«(…) Ho sempre fotografato in modo molto libero, senza avere in testa nessuna particolare immagine, fotografia o dipinto, che sia. Chi vede i miei dipinti pensa che esiste una relazione tra l’uso del colore nei miei quadri e nelle fotografie. … Cerco di rispettare determinate nozioni di bellezza anche se per qualcuno si tratta di concetti vecchio stile. Certi fotografi pensano che fotografando la miseria umana, puntano i riflettori su problemi seri. Io non penso che la miseria sia più profonda della felicità».

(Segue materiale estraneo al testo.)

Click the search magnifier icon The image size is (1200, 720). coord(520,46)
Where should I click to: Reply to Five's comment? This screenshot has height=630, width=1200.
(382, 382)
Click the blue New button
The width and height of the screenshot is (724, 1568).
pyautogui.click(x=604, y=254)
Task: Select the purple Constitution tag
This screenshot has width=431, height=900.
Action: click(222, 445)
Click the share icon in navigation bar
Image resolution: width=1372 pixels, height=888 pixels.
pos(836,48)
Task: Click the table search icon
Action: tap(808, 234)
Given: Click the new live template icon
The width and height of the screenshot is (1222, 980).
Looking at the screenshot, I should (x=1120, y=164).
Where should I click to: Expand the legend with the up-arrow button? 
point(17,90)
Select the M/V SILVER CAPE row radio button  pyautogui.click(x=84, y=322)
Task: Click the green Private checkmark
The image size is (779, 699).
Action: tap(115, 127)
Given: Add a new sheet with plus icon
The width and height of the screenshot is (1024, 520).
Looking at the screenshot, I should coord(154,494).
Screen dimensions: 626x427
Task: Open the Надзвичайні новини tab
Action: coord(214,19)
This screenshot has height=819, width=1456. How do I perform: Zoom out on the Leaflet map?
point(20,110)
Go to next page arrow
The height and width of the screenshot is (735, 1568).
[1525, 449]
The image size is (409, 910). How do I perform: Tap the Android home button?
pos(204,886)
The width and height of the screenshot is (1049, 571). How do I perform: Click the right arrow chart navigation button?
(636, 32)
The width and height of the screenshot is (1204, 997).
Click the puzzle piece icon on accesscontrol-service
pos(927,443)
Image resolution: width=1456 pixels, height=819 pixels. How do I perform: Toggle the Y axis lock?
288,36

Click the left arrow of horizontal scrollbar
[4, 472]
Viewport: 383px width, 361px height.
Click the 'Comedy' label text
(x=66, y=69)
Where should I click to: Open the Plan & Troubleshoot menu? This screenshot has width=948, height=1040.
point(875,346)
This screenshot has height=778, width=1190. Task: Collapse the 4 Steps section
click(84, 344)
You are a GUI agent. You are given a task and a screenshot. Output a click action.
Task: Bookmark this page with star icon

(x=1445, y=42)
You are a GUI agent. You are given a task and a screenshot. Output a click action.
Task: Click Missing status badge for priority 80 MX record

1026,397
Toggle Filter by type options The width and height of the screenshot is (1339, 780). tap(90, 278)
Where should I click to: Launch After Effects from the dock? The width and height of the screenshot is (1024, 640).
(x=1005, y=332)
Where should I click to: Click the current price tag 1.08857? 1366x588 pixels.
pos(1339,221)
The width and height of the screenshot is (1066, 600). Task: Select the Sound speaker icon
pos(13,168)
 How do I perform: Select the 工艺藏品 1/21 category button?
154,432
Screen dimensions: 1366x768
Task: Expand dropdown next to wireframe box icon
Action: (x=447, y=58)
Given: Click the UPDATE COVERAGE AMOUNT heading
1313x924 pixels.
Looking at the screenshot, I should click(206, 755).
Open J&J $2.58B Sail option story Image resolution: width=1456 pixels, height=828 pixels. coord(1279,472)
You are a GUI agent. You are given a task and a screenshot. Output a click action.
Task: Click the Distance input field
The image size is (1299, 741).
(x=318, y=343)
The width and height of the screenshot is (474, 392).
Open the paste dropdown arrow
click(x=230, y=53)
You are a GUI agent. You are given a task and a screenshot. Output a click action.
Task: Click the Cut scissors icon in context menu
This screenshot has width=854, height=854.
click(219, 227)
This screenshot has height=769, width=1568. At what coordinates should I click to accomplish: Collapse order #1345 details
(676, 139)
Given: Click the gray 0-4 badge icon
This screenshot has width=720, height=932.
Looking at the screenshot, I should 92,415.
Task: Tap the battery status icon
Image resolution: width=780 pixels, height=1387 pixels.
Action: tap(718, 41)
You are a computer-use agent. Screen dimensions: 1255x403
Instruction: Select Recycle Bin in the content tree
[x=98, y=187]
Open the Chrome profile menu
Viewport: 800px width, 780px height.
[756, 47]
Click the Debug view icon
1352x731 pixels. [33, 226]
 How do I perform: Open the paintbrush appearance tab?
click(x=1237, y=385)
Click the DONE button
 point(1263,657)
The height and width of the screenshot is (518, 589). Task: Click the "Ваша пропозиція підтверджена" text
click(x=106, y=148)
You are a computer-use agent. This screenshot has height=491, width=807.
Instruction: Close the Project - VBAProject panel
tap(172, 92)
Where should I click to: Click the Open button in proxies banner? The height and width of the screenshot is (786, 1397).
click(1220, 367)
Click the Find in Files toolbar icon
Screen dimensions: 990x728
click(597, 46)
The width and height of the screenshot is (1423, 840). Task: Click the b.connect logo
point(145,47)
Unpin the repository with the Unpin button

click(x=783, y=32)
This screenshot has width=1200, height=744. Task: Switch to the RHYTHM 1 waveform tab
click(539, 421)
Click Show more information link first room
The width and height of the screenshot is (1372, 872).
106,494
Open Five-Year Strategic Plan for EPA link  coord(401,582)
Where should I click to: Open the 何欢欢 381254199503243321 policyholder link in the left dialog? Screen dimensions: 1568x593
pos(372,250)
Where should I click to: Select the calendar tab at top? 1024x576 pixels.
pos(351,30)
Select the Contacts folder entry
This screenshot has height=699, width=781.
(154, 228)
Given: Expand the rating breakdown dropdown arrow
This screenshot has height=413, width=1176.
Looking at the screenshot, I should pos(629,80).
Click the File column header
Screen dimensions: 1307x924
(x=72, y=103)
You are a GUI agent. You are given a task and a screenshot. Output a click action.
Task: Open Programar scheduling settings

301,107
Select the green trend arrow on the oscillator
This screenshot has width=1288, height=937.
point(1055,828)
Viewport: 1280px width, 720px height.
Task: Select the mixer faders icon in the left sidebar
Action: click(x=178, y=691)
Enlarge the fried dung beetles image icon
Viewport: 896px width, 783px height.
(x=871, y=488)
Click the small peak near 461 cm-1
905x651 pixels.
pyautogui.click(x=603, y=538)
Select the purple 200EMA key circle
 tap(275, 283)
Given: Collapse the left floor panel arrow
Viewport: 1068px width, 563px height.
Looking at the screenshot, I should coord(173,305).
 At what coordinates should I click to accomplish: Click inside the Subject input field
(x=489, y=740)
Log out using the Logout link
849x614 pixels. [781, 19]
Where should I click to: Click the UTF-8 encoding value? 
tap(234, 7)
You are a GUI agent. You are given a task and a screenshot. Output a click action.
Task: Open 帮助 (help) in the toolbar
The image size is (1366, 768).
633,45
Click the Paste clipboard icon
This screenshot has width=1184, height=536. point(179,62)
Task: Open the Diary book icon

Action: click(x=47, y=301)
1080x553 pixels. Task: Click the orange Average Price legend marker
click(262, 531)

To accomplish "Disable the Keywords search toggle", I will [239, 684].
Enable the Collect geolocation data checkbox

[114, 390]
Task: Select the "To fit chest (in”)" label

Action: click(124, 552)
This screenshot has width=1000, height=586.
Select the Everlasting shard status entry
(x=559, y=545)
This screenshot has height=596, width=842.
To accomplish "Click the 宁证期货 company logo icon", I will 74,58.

– Saul Leiter, fotografo (1923-2013)

 

Il ruolo pioneristico che Saul Leiter ebbe nella storia della nascita della fotografia a colori è stato riconosciuto solo recentemente. Pittore autodidatta e successivamente fotografo di moda, fu tra i primi, già nel 1946, ad utilizzare le storiche pellicole a colori Kodachrome, per i suoi scatti.  Dal 22 gennaio fino al 3 aprile il suo lavoro viene celebrato con una bella retrospettiva alla Photographers’ Gallery di Londra: oltre 100 opere tra fotografie a colori e bianco e nero, quaderni di appunti e schizzi.